The tangled web: After figure-fudging fiasco, govt may have to raise taxes

Lenders term fiscal framework ‘irrelevant’; deficit likely to hit 5% of GDP in 2012.

ISLAMABAD:


Weeks after announcing the budget for fiscal year 2012, the government is being forced back to the drawing board after international creditors described its current fiscal framework ‘irrelevant’ – a direct consequence of the Federal Board of Revenue’s misstatement of last year’s revenue collection figures.


Background interviews with officials from international lenders and the government of Pakistan reveal that Islamabad is faced with a choice between revising targets to reflect a worsening fiscal deficit or levying taxes worth Rs50 billion.

Officials from global lenders say that the government’s stated target of restricting the fiscal deficit to 4% of the total size of the economy – or about Rs849 billion – is no longer realistic and called the Rs1,952 billion revenue collection target “unachievable”. They are also perturbed by the government’s refusal to end the untargeted subsidies in the power sector.

The government had estimated the 2012 revenue target assuming a 2011 base of Rs1,588 billion. The government has now admitted to having been able to collect Rs1,550 billion. The reduced base is what has caused lenders to raise questions about whether the 2012 target is achievable.

Finance ministry officials agree with the assessment of the creditors but have yet to make any decisions on the matter. One official said that a more realistic tax collection target is Rs1,882 billion, which would raise the budget deficit by Rs70 billion, or 0.33% of gross domestic product.

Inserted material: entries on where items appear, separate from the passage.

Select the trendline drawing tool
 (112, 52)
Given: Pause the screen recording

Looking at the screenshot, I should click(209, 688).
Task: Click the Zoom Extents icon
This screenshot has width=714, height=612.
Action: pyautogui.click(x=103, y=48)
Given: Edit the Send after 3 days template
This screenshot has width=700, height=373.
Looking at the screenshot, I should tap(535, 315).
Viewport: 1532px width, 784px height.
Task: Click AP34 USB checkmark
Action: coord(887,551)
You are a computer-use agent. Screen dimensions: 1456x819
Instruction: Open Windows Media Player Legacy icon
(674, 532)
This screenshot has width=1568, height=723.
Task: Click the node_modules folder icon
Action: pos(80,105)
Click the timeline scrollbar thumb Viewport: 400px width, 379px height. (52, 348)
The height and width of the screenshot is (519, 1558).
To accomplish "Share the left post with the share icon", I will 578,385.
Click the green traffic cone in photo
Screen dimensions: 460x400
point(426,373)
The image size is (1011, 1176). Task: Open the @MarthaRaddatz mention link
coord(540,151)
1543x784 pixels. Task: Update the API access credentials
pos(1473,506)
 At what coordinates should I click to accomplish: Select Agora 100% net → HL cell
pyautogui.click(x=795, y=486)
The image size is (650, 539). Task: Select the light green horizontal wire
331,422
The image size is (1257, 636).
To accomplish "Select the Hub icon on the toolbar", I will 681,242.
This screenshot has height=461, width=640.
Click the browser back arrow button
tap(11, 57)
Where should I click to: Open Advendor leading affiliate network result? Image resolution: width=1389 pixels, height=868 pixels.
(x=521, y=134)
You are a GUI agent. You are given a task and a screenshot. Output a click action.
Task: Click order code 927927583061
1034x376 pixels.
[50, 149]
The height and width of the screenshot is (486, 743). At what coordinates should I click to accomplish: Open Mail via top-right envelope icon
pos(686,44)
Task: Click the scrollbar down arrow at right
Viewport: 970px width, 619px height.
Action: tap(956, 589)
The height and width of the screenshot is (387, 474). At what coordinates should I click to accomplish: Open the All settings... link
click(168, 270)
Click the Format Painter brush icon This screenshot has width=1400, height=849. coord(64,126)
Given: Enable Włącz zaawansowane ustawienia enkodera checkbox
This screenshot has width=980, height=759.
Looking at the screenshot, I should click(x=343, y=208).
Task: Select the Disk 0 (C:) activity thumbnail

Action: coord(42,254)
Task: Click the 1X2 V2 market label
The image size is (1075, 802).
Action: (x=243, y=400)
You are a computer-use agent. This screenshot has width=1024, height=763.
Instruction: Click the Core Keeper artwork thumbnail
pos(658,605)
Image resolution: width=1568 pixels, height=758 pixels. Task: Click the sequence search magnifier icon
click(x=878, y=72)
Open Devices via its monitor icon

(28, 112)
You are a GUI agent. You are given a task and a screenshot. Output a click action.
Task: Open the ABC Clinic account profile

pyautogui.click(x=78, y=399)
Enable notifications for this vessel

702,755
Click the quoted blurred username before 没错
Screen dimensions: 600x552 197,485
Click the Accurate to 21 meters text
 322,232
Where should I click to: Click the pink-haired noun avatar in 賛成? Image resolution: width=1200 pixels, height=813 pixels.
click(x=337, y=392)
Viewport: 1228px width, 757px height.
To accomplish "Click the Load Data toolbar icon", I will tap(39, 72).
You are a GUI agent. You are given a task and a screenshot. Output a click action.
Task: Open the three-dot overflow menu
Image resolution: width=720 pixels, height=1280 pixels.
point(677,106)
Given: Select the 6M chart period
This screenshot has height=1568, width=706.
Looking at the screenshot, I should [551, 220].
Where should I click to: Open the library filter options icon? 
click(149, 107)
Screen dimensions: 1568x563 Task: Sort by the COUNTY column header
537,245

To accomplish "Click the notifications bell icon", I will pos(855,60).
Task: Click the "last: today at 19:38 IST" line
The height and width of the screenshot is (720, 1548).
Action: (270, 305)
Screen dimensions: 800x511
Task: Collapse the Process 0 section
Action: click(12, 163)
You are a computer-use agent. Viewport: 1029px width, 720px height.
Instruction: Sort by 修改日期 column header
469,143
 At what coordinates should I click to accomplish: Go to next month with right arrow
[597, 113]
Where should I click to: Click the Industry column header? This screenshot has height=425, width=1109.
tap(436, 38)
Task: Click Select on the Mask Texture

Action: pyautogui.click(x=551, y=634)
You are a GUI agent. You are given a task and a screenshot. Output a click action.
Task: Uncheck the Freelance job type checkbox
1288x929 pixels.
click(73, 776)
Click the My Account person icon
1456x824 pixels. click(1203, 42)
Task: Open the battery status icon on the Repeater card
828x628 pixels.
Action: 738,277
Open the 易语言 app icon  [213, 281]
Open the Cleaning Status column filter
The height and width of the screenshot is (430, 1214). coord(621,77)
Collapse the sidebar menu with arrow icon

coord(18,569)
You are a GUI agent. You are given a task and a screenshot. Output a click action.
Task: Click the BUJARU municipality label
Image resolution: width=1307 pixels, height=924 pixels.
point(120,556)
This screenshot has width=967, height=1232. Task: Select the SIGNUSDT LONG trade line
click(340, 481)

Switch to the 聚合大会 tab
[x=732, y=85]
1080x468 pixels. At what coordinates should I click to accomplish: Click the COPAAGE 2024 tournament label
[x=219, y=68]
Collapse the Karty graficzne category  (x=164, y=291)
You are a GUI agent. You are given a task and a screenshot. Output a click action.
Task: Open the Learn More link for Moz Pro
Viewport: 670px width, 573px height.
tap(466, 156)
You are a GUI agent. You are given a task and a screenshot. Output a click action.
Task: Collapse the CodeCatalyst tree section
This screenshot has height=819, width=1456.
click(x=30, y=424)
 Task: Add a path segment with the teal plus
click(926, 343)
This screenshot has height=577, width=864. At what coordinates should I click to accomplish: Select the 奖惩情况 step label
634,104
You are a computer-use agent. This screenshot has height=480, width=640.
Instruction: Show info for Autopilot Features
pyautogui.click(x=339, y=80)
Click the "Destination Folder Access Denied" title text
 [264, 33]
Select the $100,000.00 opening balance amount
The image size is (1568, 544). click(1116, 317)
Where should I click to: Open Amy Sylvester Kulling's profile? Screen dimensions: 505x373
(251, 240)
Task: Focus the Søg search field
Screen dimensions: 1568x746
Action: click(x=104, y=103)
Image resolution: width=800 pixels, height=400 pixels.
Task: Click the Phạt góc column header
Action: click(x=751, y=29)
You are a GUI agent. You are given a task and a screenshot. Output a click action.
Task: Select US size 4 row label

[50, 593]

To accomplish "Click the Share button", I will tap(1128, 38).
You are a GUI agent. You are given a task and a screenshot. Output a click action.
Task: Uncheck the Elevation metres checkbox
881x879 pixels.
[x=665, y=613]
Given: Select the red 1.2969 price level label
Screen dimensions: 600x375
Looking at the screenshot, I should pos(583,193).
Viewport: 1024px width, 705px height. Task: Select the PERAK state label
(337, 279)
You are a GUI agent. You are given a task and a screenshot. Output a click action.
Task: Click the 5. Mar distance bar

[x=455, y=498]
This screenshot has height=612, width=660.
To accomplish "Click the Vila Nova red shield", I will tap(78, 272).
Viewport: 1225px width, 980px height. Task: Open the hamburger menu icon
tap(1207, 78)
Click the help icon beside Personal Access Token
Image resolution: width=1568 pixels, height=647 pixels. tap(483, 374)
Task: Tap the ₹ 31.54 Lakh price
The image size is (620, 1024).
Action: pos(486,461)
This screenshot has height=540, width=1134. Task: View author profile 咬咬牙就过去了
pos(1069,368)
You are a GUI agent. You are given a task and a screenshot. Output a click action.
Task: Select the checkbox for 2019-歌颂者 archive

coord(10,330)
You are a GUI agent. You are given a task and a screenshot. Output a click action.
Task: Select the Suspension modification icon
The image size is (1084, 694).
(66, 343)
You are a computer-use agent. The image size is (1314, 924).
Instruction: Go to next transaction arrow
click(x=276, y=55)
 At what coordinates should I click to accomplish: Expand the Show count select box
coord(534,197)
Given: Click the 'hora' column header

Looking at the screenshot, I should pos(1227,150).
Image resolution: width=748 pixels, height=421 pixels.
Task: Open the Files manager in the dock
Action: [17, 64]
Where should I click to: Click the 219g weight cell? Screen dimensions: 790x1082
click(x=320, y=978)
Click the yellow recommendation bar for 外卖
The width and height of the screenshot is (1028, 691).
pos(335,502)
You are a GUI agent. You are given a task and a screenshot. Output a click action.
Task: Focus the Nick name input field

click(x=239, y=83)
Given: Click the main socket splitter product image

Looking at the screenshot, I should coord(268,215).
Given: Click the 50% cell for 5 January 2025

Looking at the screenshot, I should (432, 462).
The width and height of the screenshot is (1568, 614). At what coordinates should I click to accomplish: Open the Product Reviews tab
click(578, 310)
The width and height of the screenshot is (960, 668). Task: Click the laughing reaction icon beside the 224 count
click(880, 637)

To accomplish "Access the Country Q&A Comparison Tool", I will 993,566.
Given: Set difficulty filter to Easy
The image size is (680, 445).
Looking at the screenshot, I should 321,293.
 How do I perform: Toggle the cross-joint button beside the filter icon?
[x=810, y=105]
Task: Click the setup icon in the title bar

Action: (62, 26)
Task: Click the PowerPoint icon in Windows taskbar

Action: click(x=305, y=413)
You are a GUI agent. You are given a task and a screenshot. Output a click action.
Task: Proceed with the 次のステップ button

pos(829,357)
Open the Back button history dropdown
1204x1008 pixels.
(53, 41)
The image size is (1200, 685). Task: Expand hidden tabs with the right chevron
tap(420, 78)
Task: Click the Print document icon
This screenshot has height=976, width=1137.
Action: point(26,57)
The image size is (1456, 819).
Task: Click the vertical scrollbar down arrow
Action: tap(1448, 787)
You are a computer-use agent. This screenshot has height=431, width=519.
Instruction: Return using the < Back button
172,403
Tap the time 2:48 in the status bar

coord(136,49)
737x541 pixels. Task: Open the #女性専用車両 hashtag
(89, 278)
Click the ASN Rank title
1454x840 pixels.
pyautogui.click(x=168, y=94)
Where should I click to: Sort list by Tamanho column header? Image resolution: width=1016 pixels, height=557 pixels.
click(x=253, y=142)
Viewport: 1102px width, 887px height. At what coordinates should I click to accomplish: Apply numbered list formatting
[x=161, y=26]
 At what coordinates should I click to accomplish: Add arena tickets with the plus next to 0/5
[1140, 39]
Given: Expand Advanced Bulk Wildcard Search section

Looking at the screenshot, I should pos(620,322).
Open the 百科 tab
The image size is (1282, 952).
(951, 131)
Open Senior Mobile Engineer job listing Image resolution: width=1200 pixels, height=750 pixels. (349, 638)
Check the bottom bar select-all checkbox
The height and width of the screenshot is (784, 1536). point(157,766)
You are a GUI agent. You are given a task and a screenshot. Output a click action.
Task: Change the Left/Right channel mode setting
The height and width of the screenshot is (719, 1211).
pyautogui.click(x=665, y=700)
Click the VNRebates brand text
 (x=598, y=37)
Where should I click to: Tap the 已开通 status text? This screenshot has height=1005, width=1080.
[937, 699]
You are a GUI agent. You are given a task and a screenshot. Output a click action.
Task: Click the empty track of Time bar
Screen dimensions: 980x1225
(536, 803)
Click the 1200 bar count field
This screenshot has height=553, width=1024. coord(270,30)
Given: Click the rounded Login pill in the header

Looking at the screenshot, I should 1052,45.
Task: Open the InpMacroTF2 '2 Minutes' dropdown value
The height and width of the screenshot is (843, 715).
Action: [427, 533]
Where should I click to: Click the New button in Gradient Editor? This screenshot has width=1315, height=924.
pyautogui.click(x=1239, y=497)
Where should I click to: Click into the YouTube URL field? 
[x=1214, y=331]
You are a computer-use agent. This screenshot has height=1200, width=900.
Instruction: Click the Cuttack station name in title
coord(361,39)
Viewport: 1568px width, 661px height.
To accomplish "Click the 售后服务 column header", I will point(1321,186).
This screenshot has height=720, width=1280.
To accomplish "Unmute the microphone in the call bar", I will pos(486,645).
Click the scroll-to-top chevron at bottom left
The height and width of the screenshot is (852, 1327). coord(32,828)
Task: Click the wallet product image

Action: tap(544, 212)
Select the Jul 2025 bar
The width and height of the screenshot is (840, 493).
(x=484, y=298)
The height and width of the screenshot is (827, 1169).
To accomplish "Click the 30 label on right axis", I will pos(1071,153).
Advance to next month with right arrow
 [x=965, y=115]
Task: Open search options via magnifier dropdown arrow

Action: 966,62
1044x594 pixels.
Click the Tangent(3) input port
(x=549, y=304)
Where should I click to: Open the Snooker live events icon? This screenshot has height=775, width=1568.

“The government is reviewing the situation and will take appropriate measures,” said Finance Secretary Waqar Masood.

The finance ministry is currently waiting on an assessment of the situation from the FBR. Salman Siddique, the FBR chairman, is likely to announce the government’s strategy on meeting revenue targets after the Chief Commissioners Conference – a meeting of senior tax officials – to be held on Thursday (today).


Siddique has been trying to assure the finance ministry that the current target is still achievable, but his credibility is in tatters after having been found to have misled the nation in an elated, late-night press conference on June 30 in which he had incorrectly announced that the government had met its revised revenue target.

International creditors, meanwhile, have begun asking more questions about the government’s assumptions about the deficit. Their main concern is the government’s persistent inability to decrease subsidies, particularly to the energy sector.

In the 2012 budget, the government had allocated Rs98 billion in subsidies to the power sector, but that figure assumes a deregulation of prices that has yet to happen. Each month that passes without that deregulation pushes the deficit up by Rs20 billion, or about 0.1% of GDP.

Other problem areas include the government’s assumption that it will get $1.4 billion in coalition support funds from the United States, a number that is highly questionable in light of worsening ties between Islamabad and Washington.

The government’s claims of generating Rs75 billion through the auction of 3G telecommunications licences, and Rs70 billion in arrears from Etisalat – which had bought 26% of Pakistan Telecommunications for $2.6 billion – have also been met with scepticism.

All of these ‘questionable’ assumptions may see the government miss its deficit target by Rs212 billion, or about another 1% of GDP.

“The government has yet to make up its mind about what it wants to do,” said one official. “Pakistan and the IMF are constantly in touch with each other about the next visit by IMF officials.”

Another finance ministry official said: “Pakistan has to place things in perspective. Setting low or high expectations for any IMF mission will not benefit Islamabad.”

Published in The Express Tribune, August 4th, 2011.